コロナ後の世界
コロナ後の世界
当面、市場の関心は、ロックダウン(都市封鎖)の緩和スピードと企業業績の回復ペースに向けられるだろう。しかし、投資家は、今回のコロナ危機が加速している構造的変化にも目を向ける必要があると考える。
2020.04.16
当面、市場の関心は、ロックダウン(都市封鎖)の緩和スピードと企業業績の回復ペースに向けられるだろう。しかし、投資家は、今回のコロナ危機が加速している構造的変化にも目を向ける必要があると考える。
コロナ後の世界は、政府の債務水準が上昇し、グローバル化が変容し、デジタル化が進んだ世界が訪れると考える。投資家はグローバルからローカルへのサプライチェーンの変化や、フィジカルからデジタルへのシフトの波を捉えつつ、ポピュリズムや保護主義、増税、金融抑圧、緩やかな物価上昇といった状況にも備える必要がでてくるだろう。

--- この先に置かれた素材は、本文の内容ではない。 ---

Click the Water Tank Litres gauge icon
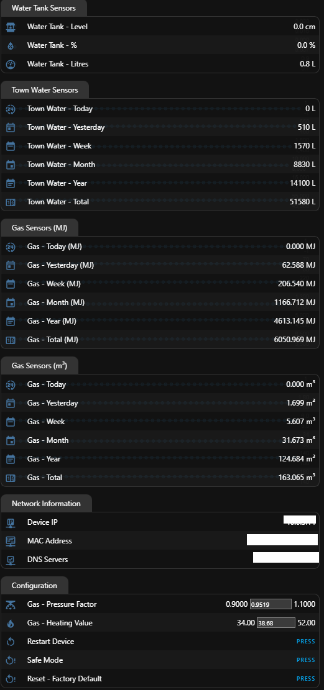This screenshot has width=324, height=690. click(11, 64)
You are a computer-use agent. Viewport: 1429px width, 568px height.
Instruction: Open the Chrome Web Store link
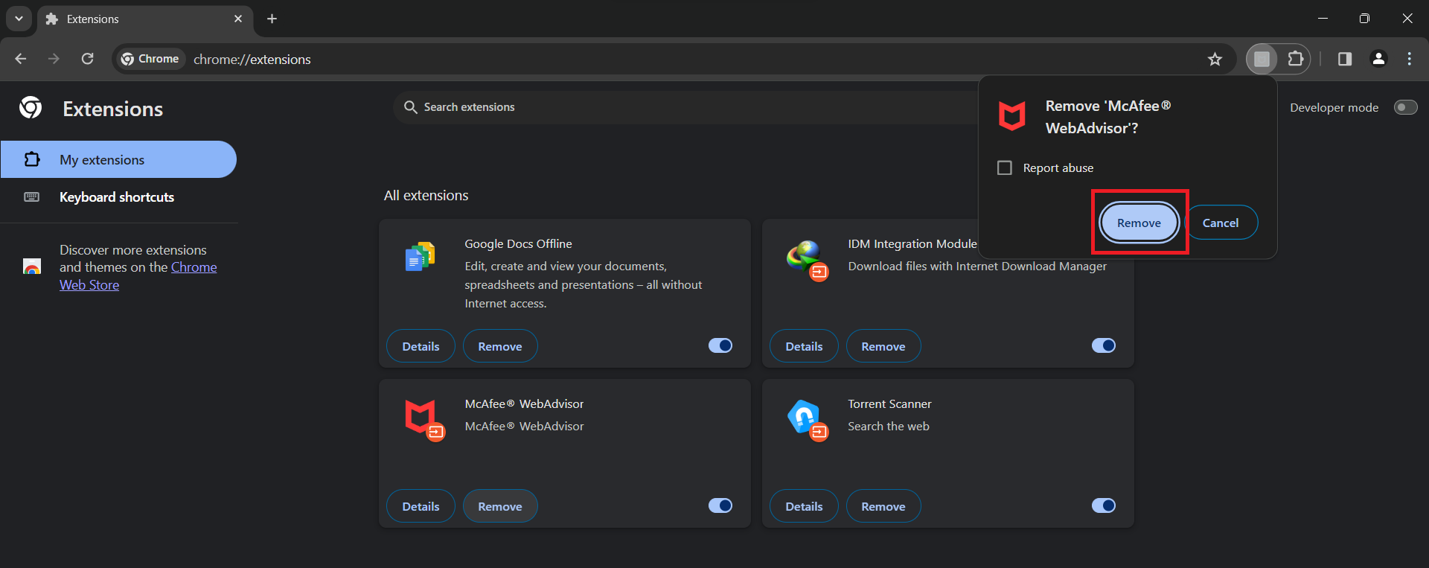click(194, 267)
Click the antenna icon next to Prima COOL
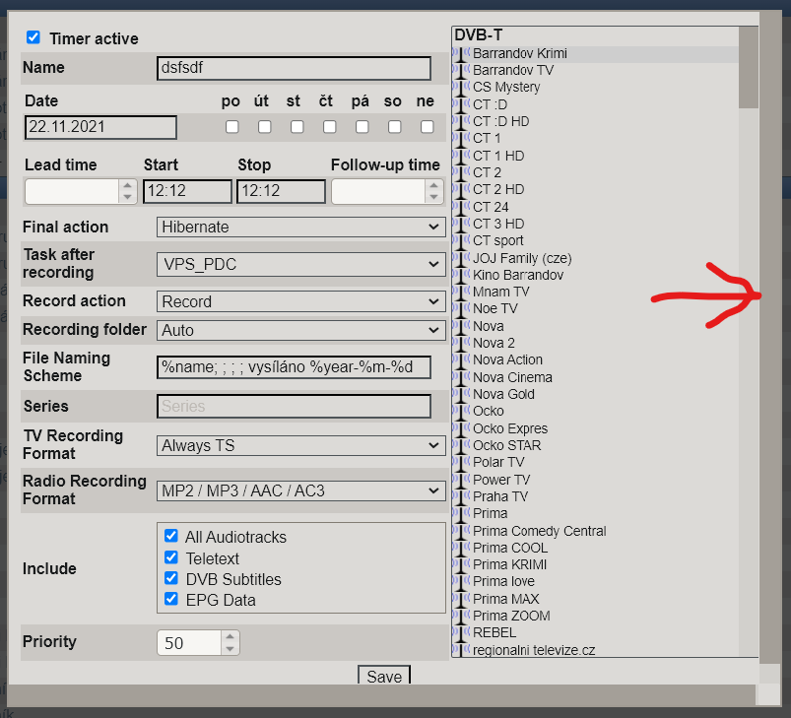 (461, 548)
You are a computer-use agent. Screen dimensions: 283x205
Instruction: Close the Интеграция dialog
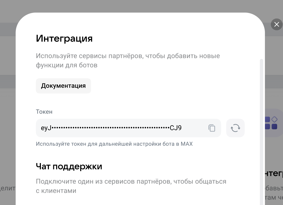[x=277, y=24]
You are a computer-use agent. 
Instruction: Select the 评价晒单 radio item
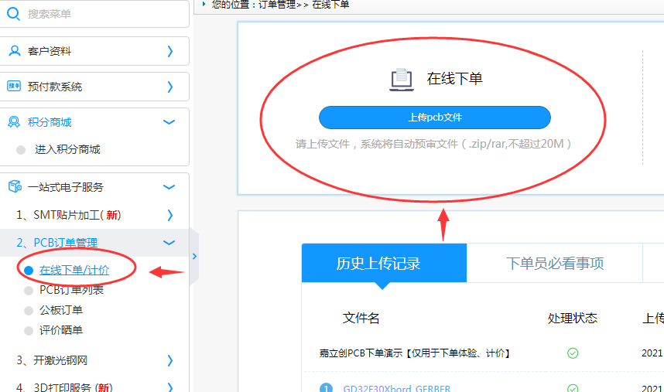coord(29,330)
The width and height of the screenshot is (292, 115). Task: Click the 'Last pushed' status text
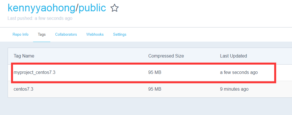click(x=40, y=18)
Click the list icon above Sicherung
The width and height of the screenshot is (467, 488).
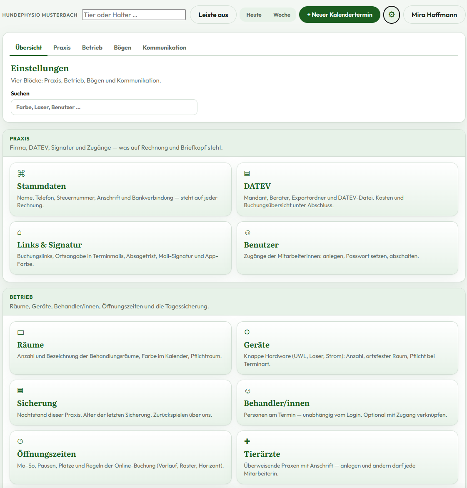click(20, 390)
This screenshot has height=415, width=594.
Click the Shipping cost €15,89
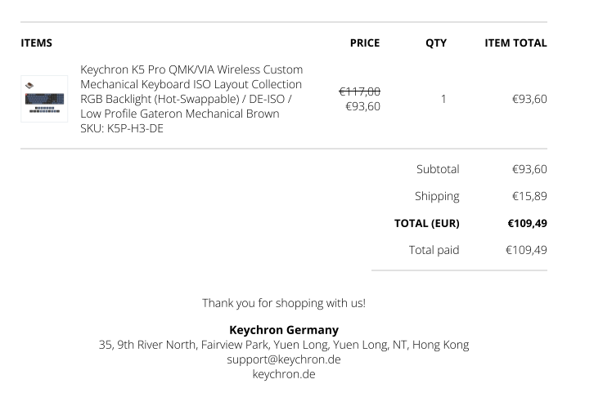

我々はコロナ危機による短期的な影響はあるものの、「緩やかな成長」という経済の中長期的な見通しが大きく変わることはないと考える。オートメーションやロボット導入への投資拡大や働く期間の長期化等により、金融抑圧、ポピュリズムといった負の影響はある程度緩和されるとみている。しかしながら、足元では高格付債券の利回りが低下していることから、ポートフォリオ内のキャッシュと債券の役割を見直す必要もあるだろう。
リスク許容度があり、更なる投資リスクを取ることに抵抗がない投資家は、キャッシュと高格付債へのエクスポージャーを減らし、その代替として高利回り債または地域的に分散された株式へのエクスポージャーを増やすとともに、米国物価連動国債(TIPS)やオルタナティブ投資を検討することができる。また、オートメーションとロボット、デジタルトランスフォーメーション、フィンテック、eコマース、ヘルステック、遺伝子治療等に関連した企業など、今回の危機によって加速する長期トレンドの恩恵を受ける企業も投資対象として有望とみる。